Please reproduce everything in the arithmetic progression solution from "To make the" down to "subtract the numerators.", word for word.

--- BEGIN EXCERPT ---

Question

(i)Find the common difference of Arithmetic Progression (A.P.)
$$ \frac1a,\frac{3-a}{3a},\frac{3-2a}{3a}\dots(a\neq0) $$
(ii)Find how many integers between 200 and 500 are divisible by 8.

Answer

## Question1:

**step1 Define the common difference of an Arithmetic Progression**

In an Arithmetic Progression (A.P.), the common difference (d) is the constant difference between consecutive terms. To find the common difference, we can subtract any term from its succeeding term.

$$d = \text{second term} - \text{first term}$$

**step2 Calculate the common difference**

Given the first term is $$\frac{1}{a}$$ and the second term is $$\frac{3-a}{3a}$$. We substitute these values into the formula for the common difference. To subtract these fractions, we need to find a common denominator, which is $$3a$$.

$$d = \frac{3-a}{3a} - \frac{1}{a}$$

To make the denominators common, we multiply the numerator and denominator of the second fraction by 3.

$$d = \frac{3-a}{3a} - \frac{1 \times 3}{a \times 3}$$

$$d = \frac{3-a}{3a} - \frac{3}{3a}$$

Now that the denominators are the same, we can subtract the numerators.

$$d = \frac{(3-a) - 3}{3a}$$

$$d = \frac{3-a-3}{3a}$$

$$d = \frac{-a}{3a}$$

Since $$a \neq 0$$, we can cancel 'a' from the numerator and the denominator.

--- END EXCERPT ---
--- BEGIN DATA ENTRIES ---

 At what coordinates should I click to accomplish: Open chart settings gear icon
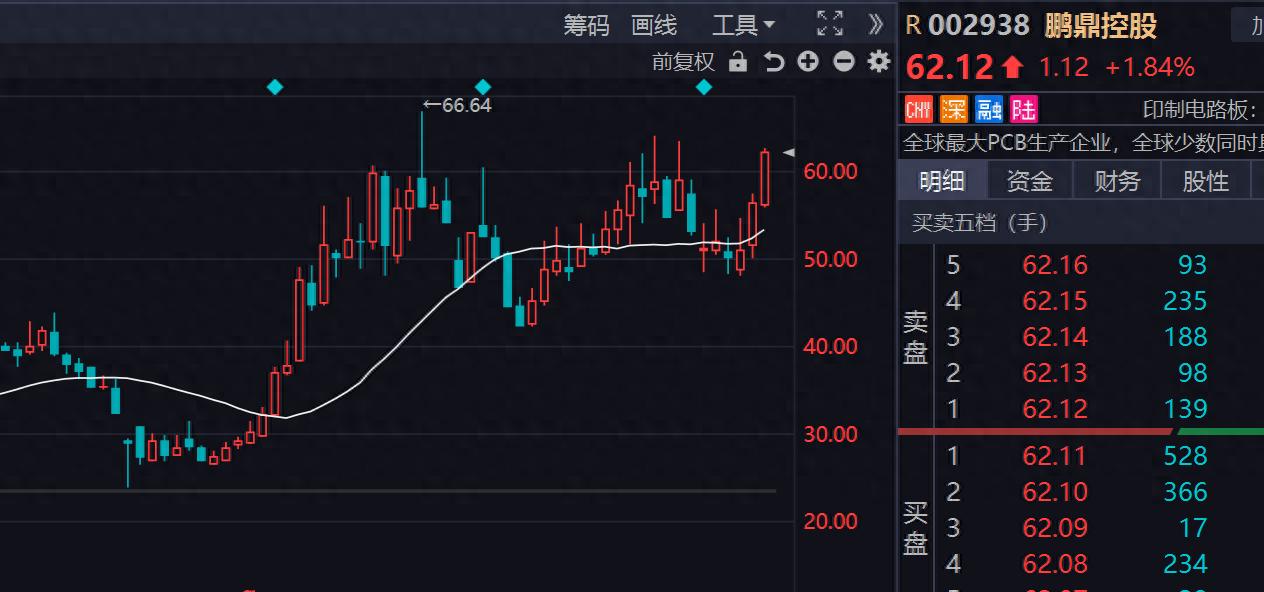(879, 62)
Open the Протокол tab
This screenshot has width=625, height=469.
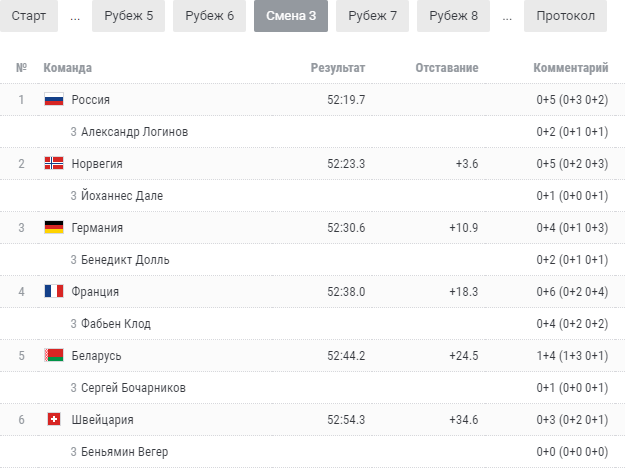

--- END DATA ENTRIES ---
--- BEGIN DATA ENTRIES ---

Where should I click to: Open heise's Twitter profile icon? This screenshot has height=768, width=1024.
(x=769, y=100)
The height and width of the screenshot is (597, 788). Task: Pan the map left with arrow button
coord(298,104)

--- END DATA ENTRIES ---
--- BEGIN DATA ENTRIES ---

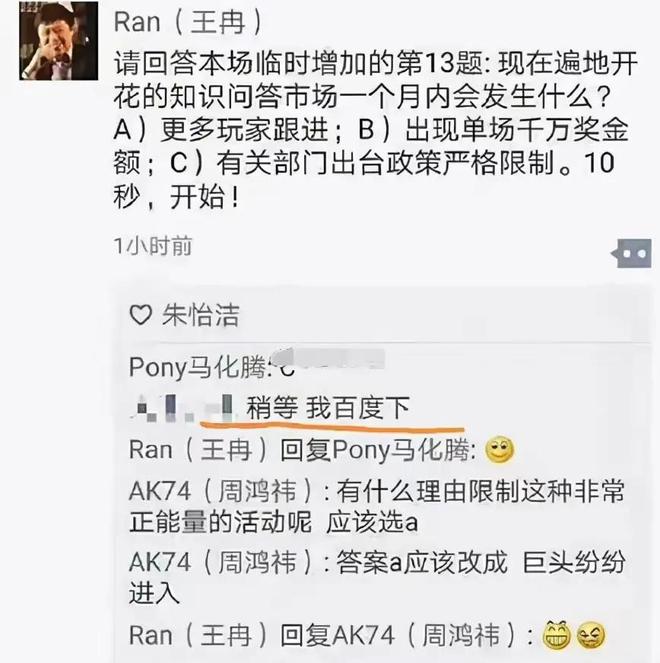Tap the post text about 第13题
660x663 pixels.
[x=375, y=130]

--- END DATA ENTRIES ---

◆ **SOLUTION**
To make the denominators common, we multiply the numerator and denominator of the second fraction by 3.

$$d = \frac{3-a}{3a} - \frac{1 \times 3}{a \times 3}$$

$$d = \frac{3-a}{3a} - \frac{3}{3a}$$

Now that the denominators are the same, we can subtract the numerators.